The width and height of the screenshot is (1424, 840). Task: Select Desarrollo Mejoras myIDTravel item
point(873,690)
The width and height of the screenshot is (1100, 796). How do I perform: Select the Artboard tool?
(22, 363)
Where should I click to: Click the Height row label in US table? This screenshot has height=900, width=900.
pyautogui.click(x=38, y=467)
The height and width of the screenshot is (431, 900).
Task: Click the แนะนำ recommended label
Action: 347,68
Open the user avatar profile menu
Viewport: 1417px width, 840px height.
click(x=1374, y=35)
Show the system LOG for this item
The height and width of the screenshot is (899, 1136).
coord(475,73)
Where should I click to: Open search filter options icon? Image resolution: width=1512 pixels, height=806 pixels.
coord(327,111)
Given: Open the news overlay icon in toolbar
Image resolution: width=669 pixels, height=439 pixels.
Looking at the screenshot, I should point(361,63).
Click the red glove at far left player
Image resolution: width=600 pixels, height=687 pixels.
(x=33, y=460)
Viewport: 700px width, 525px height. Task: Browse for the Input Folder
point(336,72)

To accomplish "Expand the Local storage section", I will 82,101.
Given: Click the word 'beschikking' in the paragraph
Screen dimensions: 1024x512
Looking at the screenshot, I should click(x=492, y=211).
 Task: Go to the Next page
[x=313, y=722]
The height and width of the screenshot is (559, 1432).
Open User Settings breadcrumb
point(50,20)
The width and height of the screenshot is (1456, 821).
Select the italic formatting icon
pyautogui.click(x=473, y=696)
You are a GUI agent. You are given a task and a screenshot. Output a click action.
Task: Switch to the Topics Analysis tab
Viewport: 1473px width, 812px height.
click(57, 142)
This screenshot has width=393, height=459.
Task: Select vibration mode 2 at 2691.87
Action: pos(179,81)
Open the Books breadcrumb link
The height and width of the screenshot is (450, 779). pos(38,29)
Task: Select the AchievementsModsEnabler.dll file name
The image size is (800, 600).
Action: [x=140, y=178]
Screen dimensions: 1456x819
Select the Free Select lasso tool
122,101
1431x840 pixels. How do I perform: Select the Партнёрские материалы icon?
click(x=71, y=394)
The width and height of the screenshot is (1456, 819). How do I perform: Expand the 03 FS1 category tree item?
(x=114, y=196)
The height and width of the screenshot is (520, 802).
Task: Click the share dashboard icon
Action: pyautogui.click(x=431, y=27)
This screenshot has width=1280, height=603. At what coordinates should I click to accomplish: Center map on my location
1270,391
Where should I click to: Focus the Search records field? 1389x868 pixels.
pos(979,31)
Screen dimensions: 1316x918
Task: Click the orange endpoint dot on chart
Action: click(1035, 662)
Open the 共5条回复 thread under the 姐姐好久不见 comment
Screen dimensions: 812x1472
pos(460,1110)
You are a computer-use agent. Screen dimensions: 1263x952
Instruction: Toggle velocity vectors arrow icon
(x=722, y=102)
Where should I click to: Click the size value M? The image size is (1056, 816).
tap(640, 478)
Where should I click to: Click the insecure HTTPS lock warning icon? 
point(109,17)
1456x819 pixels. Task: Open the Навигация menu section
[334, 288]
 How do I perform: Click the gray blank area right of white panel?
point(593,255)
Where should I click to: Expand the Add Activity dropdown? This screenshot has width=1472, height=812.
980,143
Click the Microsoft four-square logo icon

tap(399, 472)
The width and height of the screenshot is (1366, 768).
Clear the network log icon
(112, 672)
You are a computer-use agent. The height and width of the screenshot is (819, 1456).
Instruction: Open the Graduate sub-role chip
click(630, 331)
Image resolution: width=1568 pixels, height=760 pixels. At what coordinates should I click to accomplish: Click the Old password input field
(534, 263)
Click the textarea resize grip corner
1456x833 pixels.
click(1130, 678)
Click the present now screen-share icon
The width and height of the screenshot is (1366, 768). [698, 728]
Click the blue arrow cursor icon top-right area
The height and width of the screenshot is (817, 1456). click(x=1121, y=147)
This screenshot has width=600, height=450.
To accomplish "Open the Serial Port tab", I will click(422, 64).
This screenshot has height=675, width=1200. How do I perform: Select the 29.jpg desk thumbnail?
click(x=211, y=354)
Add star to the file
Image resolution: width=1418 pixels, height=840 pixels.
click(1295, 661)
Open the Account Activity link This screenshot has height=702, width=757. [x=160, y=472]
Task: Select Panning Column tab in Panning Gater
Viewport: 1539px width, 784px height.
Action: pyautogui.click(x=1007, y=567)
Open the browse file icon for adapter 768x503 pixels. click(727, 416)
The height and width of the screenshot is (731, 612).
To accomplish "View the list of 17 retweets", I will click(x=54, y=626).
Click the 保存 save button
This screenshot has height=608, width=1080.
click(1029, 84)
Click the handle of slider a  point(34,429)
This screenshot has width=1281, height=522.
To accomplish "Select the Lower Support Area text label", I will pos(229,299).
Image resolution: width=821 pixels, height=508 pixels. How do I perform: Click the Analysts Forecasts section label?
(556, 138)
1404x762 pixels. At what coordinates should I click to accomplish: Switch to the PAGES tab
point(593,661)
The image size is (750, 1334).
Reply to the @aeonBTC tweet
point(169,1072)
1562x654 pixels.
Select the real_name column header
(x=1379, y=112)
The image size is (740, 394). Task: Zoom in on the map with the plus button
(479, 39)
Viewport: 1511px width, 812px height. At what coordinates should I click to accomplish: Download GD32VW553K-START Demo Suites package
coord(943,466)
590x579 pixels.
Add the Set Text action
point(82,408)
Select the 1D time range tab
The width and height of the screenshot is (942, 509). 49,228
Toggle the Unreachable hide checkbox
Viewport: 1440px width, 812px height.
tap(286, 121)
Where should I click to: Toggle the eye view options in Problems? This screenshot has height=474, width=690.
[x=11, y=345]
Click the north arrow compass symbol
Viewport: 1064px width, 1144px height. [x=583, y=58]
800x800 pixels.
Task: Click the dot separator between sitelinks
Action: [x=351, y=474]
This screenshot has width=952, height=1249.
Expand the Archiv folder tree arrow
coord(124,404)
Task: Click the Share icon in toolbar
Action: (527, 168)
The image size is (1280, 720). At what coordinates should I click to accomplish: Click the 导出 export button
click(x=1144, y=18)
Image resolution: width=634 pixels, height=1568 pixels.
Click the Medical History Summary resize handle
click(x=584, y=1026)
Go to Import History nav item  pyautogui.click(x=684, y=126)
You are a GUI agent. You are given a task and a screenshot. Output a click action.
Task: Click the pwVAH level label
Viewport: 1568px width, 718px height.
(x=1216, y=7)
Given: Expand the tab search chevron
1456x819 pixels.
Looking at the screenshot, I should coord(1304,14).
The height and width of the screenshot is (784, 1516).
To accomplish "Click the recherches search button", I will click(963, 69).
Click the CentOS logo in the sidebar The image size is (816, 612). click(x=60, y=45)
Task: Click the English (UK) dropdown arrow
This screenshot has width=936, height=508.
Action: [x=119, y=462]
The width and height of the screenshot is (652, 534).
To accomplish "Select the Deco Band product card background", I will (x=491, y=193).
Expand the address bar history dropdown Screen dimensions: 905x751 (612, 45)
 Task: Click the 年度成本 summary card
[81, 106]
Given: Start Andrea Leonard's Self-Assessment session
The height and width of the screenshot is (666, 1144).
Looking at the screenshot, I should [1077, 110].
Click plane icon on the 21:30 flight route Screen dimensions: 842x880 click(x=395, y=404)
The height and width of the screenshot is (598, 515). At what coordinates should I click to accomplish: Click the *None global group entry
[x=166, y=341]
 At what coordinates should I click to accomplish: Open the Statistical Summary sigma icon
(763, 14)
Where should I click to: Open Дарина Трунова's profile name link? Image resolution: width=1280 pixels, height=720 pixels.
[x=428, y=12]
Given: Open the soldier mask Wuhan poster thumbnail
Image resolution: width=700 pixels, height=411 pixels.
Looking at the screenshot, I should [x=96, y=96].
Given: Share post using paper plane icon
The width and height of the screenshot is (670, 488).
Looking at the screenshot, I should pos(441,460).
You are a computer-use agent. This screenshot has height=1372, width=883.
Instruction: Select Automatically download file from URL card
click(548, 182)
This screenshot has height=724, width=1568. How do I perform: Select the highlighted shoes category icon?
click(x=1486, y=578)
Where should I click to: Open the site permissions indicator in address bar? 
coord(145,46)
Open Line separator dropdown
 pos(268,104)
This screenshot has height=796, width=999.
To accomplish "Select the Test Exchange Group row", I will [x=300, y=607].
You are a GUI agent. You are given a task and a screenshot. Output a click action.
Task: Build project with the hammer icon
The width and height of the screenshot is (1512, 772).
* * *
■ YOUR OBJECTIVE
Convert the data between the lines holding "Click plane icon" and "[x=166, y=341]", inclusive, into a JSON list of strings, one string per line and no blank lines.

■ COMPLETE RESPONSE
[
  "Click plane icon on the 21:30 flight route Screen dimensions: 842x880 click(x=395, y=404)",
  "The height and width of the screenshot is (598, 515). At what coordinates should I click to accomplish: Click the *None global group entry",
  "[x=166, y=341]"
]